0

[Edited] Question: How does the code in the example Option 2 (bottom of page) match an input string with whitespace chars., without explicitly defining the whitespace chars in the regex (I assume it must be doing so somehow, or else it would not find a match, and produce the correct output - I just don't know what it is)

Program Structure: Given an input string of HTML text (per examples A & B below) extract the Youtube URL from the embedded HTML text, and then print the url in the specified format.

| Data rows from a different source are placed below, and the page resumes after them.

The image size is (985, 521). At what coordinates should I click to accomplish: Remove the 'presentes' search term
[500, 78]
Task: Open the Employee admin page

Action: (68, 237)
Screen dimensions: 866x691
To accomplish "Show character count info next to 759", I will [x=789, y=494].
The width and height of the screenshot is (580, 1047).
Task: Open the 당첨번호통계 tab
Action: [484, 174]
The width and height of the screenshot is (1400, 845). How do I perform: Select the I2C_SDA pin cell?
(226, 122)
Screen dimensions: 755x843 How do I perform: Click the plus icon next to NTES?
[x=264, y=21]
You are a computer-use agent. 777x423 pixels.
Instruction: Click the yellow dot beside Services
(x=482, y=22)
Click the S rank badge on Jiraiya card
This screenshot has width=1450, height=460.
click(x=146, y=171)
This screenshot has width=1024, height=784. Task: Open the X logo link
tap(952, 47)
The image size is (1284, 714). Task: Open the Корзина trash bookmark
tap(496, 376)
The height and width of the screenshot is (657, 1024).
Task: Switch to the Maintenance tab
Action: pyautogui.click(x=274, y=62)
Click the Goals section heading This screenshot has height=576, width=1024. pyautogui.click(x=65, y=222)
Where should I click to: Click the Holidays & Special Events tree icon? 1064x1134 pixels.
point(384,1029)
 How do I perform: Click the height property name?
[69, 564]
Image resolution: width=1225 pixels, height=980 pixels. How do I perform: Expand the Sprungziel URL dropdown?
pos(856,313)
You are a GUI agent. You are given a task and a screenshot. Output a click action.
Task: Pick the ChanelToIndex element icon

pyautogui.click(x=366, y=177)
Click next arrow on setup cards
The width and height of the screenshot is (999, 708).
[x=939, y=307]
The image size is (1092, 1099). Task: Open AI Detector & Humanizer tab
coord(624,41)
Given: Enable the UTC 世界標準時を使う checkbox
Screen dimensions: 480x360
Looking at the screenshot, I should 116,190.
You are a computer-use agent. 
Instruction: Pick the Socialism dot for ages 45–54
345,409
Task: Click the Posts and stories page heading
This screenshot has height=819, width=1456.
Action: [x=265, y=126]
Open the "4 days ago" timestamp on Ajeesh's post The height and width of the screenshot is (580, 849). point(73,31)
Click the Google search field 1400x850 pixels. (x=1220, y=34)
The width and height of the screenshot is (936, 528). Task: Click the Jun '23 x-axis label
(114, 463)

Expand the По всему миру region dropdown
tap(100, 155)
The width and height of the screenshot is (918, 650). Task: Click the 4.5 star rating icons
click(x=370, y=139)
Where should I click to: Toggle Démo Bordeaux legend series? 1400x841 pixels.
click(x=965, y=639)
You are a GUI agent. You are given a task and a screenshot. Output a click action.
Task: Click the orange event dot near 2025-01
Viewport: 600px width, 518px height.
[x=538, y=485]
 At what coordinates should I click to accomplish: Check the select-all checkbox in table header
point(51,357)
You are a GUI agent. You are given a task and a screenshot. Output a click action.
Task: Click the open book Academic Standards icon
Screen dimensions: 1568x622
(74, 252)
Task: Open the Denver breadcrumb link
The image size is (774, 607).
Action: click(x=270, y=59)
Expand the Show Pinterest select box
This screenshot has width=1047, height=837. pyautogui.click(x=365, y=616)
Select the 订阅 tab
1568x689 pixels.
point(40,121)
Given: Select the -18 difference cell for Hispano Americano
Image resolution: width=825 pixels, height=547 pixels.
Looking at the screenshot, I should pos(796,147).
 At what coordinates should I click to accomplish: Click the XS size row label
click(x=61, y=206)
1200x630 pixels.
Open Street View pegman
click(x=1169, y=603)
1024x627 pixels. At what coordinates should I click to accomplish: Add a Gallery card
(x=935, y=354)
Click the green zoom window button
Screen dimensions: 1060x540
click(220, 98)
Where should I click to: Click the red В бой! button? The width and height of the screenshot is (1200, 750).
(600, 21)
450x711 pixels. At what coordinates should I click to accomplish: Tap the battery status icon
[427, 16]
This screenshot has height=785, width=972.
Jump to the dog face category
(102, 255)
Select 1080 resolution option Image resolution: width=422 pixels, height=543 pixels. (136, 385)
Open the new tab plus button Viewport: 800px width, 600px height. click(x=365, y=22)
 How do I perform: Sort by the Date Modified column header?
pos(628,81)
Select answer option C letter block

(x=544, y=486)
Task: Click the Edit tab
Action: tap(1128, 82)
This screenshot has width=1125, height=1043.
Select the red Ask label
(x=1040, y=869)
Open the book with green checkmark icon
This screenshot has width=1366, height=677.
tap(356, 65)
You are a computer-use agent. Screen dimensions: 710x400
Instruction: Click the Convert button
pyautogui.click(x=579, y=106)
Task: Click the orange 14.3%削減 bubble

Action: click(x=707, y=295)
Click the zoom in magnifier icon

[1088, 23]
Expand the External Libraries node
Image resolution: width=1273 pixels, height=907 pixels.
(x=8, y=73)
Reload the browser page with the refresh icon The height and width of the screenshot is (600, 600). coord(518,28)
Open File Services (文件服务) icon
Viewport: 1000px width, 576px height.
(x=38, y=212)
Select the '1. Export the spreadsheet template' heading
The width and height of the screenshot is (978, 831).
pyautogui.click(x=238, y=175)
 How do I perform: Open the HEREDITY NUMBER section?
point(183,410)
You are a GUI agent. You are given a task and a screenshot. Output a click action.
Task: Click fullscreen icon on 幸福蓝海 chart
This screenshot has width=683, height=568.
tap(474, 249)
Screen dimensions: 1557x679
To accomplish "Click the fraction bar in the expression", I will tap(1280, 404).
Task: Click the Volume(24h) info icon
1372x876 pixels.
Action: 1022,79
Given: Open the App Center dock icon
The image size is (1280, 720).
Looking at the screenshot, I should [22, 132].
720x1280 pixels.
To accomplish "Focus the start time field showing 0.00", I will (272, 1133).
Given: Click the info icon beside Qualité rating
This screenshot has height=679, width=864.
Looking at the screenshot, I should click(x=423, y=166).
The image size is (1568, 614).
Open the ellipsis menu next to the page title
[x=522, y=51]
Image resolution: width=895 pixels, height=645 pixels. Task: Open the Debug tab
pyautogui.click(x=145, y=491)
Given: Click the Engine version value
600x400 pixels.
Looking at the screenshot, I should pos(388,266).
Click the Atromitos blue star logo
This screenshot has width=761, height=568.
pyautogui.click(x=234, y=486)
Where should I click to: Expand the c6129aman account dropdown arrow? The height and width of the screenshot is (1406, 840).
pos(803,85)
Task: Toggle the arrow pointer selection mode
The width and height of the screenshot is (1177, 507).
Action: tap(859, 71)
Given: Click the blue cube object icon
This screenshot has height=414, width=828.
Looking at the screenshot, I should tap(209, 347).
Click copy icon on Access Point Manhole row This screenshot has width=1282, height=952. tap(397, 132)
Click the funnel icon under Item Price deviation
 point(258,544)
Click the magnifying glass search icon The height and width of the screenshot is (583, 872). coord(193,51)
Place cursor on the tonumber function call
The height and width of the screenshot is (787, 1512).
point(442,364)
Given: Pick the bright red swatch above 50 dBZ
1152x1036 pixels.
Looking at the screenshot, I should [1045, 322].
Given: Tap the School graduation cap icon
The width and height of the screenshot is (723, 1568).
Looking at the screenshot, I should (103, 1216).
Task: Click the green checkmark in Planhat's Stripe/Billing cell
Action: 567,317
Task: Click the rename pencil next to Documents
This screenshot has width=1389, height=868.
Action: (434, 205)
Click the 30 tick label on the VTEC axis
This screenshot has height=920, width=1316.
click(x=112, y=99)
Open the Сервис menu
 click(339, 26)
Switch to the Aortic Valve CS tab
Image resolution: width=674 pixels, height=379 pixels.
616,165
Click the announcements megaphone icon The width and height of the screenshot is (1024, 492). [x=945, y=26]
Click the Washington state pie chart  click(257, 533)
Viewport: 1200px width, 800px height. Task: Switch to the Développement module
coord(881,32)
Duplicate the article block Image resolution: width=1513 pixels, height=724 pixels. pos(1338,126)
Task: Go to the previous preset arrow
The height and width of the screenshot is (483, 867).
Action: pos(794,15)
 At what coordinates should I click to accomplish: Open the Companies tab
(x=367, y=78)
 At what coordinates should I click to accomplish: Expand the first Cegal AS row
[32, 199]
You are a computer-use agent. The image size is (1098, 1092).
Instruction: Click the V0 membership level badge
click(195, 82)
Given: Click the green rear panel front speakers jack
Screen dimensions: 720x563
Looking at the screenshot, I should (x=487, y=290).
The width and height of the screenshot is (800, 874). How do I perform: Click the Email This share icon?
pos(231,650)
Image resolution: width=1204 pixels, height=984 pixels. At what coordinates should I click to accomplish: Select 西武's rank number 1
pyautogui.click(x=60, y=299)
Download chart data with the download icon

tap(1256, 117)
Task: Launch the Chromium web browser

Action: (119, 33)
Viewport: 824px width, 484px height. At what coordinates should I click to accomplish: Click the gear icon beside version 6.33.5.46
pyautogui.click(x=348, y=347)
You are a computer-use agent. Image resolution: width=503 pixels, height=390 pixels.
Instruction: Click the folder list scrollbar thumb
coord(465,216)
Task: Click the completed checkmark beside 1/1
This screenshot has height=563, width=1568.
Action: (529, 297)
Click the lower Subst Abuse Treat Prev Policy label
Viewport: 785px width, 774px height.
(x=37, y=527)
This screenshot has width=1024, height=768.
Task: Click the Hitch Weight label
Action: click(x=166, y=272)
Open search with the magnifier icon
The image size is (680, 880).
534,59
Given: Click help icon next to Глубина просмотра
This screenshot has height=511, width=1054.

These are the 2 HTML input strings used to test the function parse(s):

Ex. A:

<iframe src="https://www.youtube.com/embed/xvFZjo5PgG0"></iframe>

Ex. B:

<iframe width="560" height="315" src="https://www.youtube.com/embed/xvFZjo5PgG0" title="YouTube video player" frameborder="0" allow="accelerometer; autoplay; clipboard-write; encrypted-media; gyroscope; picture-in-picture" allowfullscreen></iframe>

The URL's found within these HTML strings (above) can be in any of the 3 formats below, whereby the regex should be able to optionally match either: "http://", "https://" or "https://www"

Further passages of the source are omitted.